CalcPro

EPF Calculator

Project your Employees' Provident Fund maturity from monthly contributions, salary growth and interest.

Estimate only. This tool is for information and does not constitute financial, tax or legal advice. Verify with a qualified professional before acting.

How EPF accumulates

The Employees' Provident Fund is a mandatory retirement scheme for most salaried employees. Both you and your employer contribute every month, the balance earns a government-declared interest rate, and the corpus compounds until you retire. Combined with annual salary growth, it quietly becomes one of the largest assets most employees own.

The subtle part is the contribution split. You contribute 12% of basic + DA. Your employer matches 12%, but 8.33% is diverted to the EPS pension scheme and does not earn EPF interest — only the remaining 3.67% lands in your EPF account. So the amount that actually compounds is 12% + 3.67% = 15.67% of basic each month.

How the corpus is built

Each year:

  1. Monthly contribution = 15.67% × current basic
  2. Contributions accumulate through the 12 months
  3. EPF interest is applied to the running balance once a year
  4. Basic salary increases by your assumed annual hike, raising next year's contribution

Repeat until retirement. The total of employee contributions, employer (EPF) contributions and accumulated interest is your maturity corpus.

Worked example

Take a 28-year-old with ₹30,000 basic + DA, retiring at 58, EPF rate 8.25%, and a 6% annual hike.

  • First-year monthly contribution = 15.67% × 30,000 ≈ ₹4,701
  • Over 30 years, with the basic rising 6% a year and interest compounding annually, the corpus grows to roughly ₹1.5 crore
  • A large share of that is interest — the compounding plus rising contributions do the heavy lifting

The annual hike is the input people underestimate: even a 6% raise compounds over 30 years to multiply both your salary and your monthly contribution.

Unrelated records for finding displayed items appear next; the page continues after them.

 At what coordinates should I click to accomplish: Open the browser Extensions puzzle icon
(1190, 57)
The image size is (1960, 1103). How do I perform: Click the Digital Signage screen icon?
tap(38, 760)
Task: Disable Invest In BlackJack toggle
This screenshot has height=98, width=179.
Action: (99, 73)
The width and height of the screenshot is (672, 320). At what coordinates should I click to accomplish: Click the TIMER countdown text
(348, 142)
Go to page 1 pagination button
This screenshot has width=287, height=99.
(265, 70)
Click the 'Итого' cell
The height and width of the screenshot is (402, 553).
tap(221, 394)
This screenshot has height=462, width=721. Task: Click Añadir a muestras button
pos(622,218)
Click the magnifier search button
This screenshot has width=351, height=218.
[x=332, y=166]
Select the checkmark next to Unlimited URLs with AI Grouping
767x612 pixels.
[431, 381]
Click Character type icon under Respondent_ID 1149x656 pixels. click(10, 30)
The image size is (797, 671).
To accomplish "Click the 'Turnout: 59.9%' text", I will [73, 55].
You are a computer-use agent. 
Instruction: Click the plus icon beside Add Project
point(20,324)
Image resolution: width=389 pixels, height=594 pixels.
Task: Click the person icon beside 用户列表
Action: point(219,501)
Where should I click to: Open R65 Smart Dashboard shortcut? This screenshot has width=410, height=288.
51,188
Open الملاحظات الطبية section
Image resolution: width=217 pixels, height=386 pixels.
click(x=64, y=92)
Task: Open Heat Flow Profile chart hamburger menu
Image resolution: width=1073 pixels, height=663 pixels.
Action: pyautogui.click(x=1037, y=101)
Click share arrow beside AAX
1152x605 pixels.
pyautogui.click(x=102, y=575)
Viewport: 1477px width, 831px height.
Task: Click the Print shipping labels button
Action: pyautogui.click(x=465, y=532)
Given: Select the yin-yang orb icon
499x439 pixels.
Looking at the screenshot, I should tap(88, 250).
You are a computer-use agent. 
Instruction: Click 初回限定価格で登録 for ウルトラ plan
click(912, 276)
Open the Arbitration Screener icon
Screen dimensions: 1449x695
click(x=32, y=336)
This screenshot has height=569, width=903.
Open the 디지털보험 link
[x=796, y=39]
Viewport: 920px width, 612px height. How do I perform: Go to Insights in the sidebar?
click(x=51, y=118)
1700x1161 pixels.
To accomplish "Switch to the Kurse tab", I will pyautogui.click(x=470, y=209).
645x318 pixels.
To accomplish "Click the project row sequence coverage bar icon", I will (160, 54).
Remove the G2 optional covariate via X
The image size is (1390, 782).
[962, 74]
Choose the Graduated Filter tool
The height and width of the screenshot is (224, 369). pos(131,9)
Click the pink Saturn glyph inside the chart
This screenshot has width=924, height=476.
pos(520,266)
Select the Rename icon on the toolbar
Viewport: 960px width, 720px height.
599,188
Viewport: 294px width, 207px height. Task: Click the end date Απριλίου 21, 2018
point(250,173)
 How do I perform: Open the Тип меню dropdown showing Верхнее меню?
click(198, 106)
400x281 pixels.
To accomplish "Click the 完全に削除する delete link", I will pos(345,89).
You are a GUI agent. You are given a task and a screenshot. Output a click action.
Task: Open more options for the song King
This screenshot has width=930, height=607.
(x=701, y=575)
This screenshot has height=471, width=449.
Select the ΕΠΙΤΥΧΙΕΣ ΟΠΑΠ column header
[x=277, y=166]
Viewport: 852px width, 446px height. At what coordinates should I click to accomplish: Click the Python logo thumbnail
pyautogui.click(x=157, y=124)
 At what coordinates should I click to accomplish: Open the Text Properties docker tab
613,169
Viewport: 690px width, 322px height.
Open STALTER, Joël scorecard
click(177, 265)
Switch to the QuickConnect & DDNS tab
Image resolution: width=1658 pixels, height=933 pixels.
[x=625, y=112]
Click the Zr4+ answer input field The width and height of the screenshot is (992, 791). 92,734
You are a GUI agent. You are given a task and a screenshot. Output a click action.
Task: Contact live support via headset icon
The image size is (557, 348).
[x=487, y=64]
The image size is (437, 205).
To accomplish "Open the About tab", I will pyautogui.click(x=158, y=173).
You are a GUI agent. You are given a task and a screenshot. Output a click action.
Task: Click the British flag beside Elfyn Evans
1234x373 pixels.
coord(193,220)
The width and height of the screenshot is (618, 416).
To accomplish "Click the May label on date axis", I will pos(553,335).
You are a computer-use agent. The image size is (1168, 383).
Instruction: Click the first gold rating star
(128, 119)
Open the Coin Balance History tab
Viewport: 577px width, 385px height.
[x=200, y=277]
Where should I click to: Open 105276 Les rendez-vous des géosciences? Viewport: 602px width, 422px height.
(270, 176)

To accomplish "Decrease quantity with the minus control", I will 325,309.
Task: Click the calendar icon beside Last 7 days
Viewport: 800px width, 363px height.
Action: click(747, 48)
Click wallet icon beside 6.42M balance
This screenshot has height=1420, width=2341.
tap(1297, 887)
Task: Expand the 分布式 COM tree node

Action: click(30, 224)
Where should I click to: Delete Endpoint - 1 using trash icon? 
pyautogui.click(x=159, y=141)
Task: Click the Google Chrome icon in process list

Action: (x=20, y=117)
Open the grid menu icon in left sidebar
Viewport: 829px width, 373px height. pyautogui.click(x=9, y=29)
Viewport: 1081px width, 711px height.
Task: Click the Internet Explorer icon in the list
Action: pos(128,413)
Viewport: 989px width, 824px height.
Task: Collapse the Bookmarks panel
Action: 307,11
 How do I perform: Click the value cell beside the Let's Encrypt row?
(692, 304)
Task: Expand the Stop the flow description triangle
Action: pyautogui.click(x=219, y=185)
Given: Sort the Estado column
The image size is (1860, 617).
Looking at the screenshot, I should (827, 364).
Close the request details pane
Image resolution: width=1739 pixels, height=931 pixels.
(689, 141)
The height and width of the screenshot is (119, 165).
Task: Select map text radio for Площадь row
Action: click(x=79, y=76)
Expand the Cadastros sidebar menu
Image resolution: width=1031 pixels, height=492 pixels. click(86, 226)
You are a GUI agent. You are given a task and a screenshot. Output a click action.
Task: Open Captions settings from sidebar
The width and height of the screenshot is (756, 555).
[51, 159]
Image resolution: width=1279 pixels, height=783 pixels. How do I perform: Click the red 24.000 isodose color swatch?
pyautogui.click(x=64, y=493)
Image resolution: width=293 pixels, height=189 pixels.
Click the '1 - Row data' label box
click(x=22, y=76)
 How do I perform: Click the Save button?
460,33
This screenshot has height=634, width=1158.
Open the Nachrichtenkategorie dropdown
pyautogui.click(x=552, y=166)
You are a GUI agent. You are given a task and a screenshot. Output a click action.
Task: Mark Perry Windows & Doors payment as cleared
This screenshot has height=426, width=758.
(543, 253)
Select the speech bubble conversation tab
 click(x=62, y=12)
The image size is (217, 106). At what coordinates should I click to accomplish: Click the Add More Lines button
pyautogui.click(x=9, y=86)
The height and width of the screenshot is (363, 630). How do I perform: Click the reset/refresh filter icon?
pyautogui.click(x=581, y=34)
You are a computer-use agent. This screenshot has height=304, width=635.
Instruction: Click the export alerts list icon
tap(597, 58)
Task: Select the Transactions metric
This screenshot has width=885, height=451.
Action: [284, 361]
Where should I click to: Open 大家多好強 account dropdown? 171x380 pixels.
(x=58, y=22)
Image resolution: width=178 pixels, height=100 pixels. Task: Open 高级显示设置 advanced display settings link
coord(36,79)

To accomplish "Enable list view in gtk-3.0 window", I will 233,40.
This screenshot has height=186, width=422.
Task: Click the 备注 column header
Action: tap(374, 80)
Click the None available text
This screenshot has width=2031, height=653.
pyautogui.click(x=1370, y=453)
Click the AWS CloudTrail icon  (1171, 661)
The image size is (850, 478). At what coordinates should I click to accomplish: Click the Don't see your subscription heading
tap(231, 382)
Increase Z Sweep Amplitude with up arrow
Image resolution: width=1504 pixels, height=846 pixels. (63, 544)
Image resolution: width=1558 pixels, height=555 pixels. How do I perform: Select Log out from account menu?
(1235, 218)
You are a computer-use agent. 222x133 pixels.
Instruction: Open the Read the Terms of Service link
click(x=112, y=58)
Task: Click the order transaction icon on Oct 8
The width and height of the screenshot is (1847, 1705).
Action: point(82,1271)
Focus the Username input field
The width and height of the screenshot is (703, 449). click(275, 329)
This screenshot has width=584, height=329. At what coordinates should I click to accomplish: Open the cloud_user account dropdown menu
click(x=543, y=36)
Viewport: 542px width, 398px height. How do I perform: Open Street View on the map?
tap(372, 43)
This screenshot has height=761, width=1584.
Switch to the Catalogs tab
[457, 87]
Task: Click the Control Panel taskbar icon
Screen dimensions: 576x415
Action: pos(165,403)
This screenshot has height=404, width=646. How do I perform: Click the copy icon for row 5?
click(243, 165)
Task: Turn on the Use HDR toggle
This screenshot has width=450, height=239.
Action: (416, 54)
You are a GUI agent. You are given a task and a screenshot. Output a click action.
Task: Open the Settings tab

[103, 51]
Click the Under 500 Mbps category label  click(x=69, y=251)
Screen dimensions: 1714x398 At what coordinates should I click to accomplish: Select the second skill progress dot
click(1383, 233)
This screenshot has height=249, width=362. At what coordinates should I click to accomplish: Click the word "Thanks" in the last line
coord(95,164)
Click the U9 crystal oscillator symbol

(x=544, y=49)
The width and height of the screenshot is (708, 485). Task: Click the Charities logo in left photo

How to make EPF work harder

  • Never withdraw on a job change — transfer via your UAN to keep the corpus compounding and preserve the 5-year tax continuity.
  • Consider VPF (Voluntary Provident Fund) to contribute more than 12% at the same EPF rate, if you want a larger guaranteed allocation.
  • Track your basic, not your CTC. EPF is computed on basic + DA, so a salary structure with a higher basic builds a bigger fund (while also raising gratuity).

EPF forms the guaranteed backbone of retirement savings; layer market-linked options like NPS and SIPs on top for growth.

Frequently asked questions

How much do the employee and employer contribute to EPF?

The employee contributes 12% of basic + DA. The employer also contributes 12%, but 8.33% of that goes to the Employees' Pension Scheme (EPS) and only 3.67% goes into the EPF account that earns interest. This calculator counts the 12% + 3.67% that builds the EPF corpus.

What is the current EPF interest rate?

The EPFO declares a rate each year; it has recently been around 8.25% per annum. The calculator lets you adjust it to model different scenarios.

Is EPF taxable?

EPF is broadly EEE if you stay invested for at least 5 continuous years. Interest on employee contributions above ₹2.5 lakh in a year is taxable, which mainly affects very high earners.

Does my salary hike affect the corpus?

Yes, significantly. As your basic salary rises each year, your monthly contribution rises with it, so the assumed annual hike has a large effect on the final corpus.

What happens to EPF when I change jobs?

Transfer the balance to your new employer using your UAN rather than withdrawing it. Withdrawing breaks the compounding and the 5-year continuity that keeps it tax-free.